Hidden in our memories there are quaint, quiet nooks tucked away at the end of leafy lanes; still streams overhung with feathery foliage; gray rocks lichen-covered; low-ground meadows, knee-deep in lush grass; restful, lazy lakes dotted with pond-lilies; great, wide-spreading trees, their arms uplifted in song, their leaves quivering with the melody.

I say there are all these delights of leaf, moss, ripple, and shade stored away somewhere in our memories,—­dry bulbs of a preceding summer’s bloom, that need only the first touch of spring, the first glorious day in June, to break out into flower.  When they do break out, they are generally chilled in the blooming by the thousand and one difficulties of prolonged travel, time of getting there and time of getting back again, expense, and lack of accommodations.
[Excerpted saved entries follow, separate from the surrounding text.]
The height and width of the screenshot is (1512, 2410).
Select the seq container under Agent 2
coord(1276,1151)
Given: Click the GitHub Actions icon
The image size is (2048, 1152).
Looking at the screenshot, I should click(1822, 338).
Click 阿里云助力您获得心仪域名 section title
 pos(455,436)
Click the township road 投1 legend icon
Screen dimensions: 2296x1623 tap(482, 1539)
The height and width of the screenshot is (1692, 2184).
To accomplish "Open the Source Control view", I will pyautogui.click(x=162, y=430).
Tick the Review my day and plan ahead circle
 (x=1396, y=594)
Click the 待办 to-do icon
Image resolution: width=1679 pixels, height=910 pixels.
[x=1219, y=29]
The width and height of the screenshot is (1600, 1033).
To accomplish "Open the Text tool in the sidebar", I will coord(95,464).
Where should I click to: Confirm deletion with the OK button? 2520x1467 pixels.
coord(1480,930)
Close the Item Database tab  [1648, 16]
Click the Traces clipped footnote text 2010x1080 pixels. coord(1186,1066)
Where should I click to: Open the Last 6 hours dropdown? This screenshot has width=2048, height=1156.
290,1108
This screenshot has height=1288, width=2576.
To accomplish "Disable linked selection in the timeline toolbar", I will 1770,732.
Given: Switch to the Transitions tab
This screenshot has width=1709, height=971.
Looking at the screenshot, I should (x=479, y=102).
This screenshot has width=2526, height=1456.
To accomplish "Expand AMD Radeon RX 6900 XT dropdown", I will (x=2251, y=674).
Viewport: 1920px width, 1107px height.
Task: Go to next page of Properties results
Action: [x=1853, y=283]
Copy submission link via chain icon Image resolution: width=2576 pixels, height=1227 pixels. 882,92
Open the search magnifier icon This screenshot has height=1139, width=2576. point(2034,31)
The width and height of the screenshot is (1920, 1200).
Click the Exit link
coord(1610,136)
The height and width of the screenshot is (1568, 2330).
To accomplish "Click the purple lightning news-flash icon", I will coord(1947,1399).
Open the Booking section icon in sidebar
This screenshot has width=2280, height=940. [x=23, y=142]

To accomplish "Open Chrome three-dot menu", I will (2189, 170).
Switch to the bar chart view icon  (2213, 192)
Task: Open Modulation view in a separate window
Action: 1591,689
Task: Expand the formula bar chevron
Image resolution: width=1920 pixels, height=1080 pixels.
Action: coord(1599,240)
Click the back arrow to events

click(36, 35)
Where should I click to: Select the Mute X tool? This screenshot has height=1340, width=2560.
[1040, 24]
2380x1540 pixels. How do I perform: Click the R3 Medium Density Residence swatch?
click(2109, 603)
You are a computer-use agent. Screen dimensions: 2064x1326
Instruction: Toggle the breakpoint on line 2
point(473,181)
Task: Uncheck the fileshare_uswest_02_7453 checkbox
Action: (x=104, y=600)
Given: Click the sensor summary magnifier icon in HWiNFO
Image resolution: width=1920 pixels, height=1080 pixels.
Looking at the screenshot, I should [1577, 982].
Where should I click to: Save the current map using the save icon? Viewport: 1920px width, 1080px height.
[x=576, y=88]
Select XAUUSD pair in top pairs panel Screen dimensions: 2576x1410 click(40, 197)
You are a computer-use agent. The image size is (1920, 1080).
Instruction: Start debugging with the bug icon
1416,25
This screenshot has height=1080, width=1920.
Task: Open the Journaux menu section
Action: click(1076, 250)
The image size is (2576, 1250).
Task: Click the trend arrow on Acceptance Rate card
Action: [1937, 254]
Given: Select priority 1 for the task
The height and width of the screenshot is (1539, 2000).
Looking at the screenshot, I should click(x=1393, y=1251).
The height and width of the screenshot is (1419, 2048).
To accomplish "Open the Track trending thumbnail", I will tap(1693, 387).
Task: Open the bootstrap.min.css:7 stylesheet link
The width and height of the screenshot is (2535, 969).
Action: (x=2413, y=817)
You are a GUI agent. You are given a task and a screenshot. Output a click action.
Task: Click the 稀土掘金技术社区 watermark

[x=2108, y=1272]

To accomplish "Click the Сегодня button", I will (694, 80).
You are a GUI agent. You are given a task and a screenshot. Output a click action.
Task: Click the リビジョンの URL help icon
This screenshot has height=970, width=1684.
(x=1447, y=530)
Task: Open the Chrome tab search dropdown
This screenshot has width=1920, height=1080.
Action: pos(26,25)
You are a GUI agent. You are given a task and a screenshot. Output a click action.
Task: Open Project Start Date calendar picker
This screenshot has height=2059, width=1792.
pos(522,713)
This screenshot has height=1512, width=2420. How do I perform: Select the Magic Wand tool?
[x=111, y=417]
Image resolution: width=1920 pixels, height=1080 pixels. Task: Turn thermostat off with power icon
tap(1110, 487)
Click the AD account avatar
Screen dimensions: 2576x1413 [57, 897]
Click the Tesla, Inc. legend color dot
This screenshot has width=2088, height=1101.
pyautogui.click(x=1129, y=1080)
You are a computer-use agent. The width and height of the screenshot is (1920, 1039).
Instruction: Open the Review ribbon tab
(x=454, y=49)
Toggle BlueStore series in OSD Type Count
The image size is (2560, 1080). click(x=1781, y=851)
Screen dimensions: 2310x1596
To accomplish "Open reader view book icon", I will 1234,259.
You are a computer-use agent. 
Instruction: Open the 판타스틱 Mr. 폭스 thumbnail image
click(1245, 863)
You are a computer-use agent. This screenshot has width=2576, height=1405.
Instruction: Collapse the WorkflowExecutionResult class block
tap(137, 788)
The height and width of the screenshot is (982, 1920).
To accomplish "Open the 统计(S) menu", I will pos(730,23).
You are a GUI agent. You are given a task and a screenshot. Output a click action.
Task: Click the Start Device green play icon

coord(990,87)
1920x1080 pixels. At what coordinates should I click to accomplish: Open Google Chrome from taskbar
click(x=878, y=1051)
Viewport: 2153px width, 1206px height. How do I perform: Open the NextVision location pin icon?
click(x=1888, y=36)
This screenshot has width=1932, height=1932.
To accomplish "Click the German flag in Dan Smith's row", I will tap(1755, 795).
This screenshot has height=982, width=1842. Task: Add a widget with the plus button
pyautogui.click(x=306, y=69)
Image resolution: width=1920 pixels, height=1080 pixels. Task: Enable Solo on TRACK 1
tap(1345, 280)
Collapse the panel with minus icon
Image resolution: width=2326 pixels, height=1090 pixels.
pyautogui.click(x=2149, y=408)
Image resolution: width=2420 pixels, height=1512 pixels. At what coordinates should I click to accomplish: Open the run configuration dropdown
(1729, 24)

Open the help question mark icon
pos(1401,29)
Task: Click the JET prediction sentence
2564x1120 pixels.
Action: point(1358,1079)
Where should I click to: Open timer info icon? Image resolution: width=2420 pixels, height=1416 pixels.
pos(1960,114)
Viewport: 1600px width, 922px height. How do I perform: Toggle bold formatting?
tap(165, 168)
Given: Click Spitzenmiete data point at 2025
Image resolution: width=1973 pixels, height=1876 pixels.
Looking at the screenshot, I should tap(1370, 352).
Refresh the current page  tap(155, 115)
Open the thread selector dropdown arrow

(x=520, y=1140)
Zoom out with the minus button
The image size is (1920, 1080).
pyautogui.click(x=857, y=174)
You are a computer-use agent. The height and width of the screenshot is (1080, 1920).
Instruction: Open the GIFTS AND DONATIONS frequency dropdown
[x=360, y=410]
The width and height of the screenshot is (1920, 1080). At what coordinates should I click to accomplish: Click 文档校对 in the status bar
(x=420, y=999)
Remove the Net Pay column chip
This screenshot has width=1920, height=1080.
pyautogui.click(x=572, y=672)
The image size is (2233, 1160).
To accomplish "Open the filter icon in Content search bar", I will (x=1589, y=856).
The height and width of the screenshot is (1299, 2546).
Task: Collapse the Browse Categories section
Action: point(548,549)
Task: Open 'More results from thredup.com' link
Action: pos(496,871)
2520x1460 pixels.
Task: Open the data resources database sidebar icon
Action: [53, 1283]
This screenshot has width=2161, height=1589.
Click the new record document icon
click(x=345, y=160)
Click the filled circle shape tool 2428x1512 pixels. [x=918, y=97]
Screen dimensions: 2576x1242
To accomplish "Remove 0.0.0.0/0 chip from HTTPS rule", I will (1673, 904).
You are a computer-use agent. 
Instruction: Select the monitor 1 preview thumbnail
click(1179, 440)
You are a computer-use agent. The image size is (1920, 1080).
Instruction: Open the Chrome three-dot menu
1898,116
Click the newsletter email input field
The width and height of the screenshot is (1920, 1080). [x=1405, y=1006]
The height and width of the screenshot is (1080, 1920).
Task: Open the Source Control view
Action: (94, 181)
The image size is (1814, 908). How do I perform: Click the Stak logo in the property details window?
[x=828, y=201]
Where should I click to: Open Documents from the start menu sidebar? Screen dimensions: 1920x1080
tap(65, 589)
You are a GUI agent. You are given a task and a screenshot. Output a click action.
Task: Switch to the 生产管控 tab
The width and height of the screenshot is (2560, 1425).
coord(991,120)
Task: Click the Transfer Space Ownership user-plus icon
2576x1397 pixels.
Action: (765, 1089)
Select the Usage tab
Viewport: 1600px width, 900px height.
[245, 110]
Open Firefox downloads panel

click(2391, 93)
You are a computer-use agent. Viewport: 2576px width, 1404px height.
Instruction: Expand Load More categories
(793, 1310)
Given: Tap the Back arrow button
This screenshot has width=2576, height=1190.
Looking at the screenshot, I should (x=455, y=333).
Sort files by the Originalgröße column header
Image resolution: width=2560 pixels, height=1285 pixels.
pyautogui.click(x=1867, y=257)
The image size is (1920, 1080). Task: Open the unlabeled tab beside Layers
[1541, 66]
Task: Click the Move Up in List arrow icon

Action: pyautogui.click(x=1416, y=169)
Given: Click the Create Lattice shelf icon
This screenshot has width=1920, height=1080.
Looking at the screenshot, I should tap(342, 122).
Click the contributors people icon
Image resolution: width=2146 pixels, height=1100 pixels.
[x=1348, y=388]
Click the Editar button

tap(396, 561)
If you live in New York—­and really you should not live anywhere else!—­there are a few buttons a tired man can touch that will revive for him all these delights in half an hour’s walk, costing but a car-fare, and robbing no man or woman of time, even without the benefits of the eight-hour law.

You touch one of these buttons when you plan to spend an afternoon along the Bronx.

There are other buttons, of course.  You can call up the edges of the Palisades, with their great sweep of river below, the seething, steaming city beyond; or, you can say “Hello!” to the Upper Harlem, with its house-boats and floating restaurants; or you can ring up Westchester and its picturesque waterline.  But you cannot get them all together in half an hour except in one place, and that is along the Bronx.

The Bronx is the forgotten, the overlooked, the “disremembered,” as the provincial puts it.  Somebody may know where it begins—­I do not.  I only know where it ends.  What its early life may be, away up near White Plains, what farms it waters, what dairies it cools, what herds it refreshes, I know not.  I only know that when I get off at Woodlawn—­that City of the Silent—­it comes down from somewhere up above the railroad station, and that it “takes a header,” as the boys say, under an old mill, abandoned long since, and then, like another idler, goes singing along through open meadows, and around big trees in clumps, their roots washed bare, and then over sandy stretches reflecting the flurries of yellow butterflies, and then around a great hill, and so on down to Laguerre’s.